Over the weekend I had a long discussion with a friend about Occupy Wall Street and what is wrong with our corporations. A few themes emerged that may actually be interesting for R&D management as well. It has been shown that executive remuneration has grown much faster than average worker. It is also felt that the pay is disproportionately large.
A key problem with driving executive performance is the inability to tie pay to performance. Decisions made by executives have impact months (if not years) later. So, rewards based on current stock price do little to guide executive performance. Traditional approach has been to provide stock options that vest over a long period. However, stock options have shown to be ineffective in driving performance. This is mainly because the vesting of options does not have a direct relationship to the decisions made by the manager. Stock price in the future will depend on performance across multiple products.
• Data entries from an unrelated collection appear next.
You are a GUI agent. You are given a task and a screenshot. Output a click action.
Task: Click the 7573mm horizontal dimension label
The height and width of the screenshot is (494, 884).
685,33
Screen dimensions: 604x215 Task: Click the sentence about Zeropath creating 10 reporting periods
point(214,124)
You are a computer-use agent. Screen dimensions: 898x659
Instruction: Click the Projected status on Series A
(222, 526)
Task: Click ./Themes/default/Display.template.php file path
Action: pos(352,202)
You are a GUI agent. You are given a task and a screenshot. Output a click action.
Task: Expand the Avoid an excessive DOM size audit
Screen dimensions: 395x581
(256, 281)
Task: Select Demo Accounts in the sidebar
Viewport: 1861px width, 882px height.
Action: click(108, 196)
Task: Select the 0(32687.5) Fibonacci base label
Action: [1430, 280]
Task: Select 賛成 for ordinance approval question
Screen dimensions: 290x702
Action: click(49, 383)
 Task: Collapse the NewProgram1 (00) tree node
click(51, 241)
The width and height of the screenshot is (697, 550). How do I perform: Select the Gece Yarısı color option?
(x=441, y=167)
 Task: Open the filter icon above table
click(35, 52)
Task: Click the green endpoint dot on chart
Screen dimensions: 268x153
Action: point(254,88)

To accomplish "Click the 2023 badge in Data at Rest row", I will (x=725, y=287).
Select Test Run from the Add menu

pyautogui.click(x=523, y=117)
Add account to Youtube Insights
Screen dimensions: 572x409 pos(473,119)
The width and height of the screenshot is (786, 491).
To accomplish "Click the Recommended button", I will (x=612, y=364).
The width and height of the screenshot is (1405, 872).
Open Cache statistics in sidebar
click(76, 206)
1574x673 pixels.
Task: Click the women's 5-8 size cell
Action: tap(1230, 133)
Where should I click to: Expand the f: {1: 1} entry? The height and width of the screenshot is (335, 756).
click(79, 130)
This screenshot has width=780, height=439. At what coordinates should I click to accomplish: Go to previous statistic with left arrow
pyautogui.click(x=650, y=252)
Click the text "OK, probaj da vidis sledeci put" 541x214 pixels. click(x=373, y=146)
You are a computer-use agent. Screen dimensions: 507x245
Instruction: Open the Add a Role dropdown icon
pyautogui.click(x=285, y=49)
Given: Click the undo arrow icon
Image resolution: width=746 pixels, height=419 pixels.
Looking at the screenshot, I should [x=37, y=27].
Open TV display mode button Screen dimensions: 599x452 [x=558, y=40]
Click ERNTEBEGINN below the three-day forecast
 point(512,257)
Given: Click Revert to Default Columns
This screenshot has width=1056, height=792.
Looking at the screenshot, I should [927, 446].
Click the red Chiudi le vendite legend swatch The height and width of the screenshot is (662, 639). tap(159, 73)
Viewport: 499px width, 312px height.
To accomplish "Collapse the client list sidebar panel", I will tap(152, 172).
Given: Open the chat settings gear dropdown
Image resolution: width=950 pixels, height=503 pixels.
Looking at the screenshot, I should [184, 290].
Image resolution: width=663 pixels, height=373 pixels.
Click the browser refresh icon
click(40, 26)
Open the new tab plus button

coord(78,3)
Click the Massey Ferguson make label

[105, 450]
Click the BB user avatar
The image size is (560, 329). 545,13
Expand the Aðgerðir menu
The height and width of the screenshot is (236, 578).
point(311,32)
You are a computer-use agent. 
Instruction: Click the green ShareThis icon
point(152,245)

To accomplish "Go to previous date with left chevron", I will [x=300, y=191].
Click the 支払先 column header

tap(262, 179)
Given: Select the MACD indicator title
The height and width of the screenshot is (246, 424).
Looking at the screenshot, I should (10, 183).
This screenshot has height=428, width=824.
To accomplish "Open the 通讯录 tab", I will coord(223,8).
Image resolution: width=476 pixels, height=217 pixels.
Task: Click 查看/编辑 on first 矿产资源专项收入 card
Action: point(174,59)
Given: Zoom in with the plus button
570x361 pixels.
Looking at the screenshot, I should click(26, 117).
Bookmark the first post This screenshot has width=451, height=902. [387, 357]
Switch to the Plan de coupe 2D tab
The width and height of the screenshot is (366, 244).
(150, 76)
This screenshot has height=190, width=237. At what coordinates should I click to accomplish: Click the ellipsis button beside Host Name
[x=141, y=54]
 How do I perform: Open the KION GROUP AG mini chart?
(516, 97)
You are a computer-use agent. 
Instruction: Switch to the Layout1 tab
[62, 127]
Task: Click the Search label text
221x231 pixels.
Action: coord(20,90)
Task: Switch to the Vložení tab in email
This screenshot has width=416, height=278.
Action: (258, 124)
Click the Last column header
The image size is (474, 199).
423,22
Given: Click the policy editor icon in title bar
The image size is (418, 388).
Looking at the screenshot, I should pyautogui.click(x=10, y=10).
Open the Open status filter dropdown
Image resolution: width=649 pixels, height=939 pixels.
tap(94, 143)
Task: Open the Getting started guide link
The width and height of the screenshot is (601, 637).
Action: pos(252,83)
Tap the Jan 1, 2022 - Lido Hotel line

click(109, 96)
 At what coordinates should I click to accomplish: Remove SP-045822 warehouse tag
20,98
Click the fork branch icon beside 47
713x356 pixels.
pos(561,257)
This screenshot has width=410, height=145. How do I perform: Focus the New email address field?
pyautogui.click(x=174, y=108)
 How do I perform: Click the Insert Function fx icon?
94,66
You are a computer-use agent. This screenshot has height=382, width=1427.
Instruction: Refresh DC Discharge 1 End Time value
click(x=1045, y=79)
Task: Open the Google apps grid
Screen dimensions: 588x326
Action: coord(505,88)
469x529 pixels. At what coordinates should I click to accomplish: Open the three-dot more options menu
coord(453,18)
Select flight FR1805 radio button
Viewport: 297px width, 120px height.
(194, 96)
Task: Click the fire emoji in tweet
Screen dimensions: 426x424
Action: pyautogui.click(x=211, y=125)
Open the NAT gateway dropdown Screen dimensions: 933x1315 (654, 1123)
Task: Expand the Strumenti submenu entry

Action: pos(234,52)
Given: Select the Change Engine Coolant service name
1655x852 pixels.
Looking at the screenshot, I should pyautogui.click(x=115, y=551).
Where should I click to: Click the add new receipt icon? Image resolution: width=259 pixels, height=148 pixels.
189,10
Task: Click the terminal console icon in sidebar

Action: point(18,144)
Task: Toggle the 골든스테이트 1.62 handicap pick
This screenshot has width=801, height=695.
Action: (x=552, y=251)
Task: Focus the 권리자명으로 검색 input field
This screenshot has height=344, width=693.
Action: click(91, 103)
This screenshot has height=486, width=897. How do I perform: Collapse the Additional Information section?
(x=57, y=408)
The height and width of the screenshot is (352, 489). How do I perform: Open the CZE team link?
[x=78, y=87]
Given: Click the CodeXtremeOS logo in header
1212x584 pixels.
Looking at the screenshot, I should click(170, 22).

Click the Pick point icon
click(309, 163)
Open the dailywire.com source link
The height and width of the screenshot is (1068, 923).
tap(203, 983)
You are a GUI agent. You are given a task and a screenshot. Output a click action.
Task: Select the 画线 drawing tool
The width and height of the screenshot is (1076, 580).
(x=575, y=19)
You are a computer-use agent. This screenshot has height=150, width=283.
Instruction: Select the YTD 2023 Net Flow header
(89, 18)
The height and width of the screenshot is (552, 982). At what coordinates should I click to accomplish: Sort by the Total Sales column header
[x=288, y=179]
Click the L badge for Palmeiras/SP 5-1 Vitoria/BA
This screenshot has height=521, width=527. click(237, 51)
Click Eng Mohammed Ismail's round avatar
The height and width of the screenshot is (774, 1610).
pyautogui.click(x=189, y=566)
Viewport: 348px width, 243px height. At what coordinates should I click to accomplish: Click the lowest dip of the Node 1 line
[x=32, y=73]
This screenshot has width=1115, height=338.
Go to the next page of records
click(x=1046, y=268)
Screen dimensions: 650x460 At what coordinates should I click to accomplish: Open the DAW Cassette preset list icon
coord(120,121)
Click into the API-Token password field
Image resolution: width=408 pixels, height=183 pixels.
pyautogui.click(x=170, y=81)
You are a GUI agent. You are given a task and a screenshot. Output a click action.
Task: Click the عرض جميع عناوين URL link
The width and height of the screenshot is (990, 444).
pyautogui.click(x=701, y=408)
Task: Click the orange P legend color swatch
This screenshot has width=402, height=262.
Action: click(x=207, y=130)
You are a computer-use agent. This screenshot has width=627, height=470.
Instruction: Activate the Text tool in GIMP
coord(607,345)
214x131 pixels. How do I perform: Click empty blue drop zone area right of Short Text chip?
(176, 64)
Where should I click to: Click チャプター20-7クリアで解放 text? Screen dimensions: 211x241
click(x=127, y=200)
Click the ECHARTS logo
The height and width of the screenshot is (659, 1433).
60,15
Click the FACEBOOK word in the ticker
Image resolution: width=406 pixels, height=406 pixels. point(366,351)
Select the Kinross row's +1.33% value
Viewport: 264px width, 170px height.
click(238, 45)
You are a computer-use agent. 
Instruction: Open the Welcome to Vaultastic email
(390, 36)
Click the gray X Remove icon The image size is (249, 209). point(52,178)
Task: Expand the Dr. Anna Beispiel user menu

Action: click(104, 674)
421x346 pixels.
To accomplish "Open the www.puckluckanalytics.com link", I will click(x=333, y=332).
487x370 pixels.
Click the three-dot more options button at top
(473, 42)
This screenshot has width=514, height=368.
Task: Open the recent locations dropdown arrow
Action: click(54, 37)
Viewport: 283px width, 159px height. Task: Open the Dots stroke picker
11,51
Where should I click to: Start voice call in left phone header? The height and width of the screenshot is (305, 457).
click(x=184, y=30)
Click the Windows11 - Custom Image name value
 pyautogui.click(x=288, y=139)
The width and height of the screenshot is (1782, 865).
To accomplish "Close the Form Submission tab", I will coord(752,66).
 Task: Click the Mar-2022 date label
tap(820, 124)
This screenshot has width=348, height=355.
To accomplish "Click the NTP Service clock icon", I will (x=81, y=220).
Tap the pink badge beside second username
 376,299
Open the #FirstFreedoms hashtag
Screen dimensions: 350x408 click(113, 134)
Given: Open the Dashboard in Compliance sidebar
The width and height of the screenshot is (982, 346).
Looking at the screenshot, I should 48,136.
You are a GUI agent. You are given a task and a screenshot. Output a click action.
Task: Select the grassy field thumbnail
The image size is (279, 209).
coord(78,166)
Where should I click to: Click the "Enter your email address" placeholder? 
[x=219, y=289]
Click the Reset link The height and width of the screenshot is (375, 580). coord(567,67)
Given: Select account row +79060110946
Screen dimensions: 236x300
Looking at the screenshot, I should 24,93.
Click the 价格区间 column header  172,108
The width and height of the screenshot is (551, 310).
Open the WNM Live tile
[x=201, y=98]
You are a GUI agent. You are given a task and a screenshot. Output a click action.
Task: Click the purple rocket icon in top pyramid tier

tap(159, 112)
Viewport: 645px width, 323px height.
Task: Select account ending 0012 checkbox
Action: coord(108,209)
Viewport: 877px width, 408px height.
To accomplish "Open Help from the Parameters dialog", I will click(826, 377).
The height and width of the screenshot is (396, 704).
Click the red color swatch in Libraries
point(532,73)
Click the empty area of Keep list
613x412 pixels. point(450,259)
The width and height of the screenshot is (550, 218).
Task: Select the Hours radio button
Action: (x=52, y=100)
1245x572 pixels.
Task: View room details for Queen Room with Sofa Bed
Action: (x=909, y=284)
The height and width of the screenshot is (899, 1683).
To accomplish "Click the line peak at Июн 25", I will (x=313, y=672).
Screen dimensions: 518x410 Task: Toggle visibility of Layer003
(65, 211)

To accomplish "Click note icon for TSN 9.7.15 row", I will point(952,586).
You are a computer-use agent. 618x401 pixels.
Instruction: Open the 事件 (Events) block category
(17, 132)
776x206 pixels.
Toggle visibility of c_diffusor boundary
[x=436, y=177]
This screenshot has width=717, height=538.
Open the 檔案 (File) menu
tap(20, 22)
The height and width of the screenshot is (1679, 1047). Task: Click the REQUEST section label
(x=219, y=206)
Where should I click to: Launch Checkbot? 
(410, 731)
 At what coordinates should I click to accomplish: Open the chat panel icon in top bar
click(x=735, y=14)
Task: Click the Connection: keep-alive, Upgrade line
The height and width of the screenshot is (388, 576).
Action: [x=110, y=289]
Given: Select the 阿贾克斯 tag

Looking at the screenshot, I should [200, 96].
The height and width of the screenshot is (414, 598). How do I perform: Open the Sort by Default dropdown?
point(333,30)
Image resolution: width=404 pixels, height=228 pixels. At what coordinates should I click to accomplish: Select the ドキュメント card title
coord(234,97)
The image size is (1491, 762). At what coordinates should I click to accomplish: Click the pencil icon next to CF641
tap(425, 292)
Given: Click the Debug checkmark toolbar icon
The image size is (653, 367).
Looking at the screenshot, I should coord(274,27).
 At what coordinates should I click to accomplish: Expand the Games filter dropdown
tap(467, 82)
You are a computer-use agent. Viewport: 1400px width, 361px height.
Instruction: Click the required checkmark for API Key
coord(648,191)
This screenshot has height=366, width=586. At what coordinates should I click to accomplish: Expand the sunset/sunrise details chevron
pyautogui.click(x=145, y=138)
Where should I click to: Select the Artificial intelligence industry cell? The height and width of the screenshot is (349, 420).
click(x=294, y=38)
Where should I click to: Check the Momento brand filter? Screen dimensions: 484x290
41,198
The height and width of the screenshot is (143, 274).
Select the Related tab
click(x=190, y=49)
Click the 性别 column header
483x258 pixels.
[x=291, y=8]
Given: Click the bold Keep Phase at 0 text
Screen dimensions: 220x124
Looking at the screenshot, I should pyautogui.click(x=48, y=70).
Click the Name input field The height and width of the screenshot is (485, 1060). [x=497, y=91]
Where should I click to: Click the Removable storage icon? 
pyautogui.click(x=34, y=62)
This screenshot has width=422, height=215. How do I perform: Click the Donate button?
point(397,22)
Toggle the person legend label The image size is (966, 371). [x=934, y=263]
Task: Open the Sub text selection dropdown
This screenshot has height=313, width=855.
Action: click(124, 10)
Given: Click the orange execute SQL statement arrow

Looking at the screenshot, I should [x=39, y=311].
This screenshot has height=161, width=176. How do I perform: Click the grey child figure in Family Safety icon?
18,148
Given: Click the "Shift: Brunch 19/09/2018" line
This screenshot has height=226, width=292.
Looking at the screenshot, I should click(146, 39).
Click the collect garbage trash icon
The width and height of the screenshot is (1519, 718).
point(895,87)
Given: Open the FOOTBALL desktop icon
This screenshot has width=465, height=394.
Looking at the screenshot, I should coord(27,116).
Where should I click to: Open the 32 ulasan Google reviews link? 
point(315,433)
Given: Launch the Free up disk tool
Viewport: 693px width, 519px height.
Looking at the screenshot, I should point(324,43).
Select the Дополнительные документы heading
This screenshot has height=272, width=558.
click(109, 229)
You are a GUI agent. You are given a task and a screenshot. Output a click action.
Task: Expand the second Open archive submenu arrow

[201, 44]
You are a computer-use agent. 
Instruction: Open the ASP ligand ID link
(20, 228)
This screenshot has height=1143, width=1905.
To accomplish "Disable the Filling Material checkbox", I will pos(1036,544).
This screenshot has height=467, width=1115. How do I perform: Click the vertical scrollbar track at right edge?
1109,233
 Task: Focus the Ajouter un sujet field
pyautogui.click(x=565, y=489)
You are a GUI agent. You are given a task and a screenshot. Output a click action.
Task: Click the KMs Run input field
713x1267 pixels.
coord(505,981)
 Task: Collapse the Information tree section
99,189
Furthermore, options will vest either with time, no matter what happens in the future.
So, here is a proposal: Why not tie rewards to performance based on actual performance of new products developed by a set of executives? R&D executives are responsible for deciding which products to develop and how. The primary and largest reward could be a fraction of the profits generated by these products when they actually reach the market (True Profit Sharing). Most organizations develop (and maintain) a business case for pursing any new product. Hence the executive reward can be built directly into that business case. Boards of directors can monitor performance using the same business case. This approach ties rewards to actual decisions executives make on new product development.
One concern of this approach might be that True Profit Sharing will generate bonuses over a long time frame. Executives are also responsible for managing R&D execution, operations and guiding sales. So, We need other bonuses that encourage performance for near and mid-term. To do that, we can tie a part of bonuses to operational effectiveness:
- Health of R&D pipeline (various metrics can be used) generates annual rewards (bonuses)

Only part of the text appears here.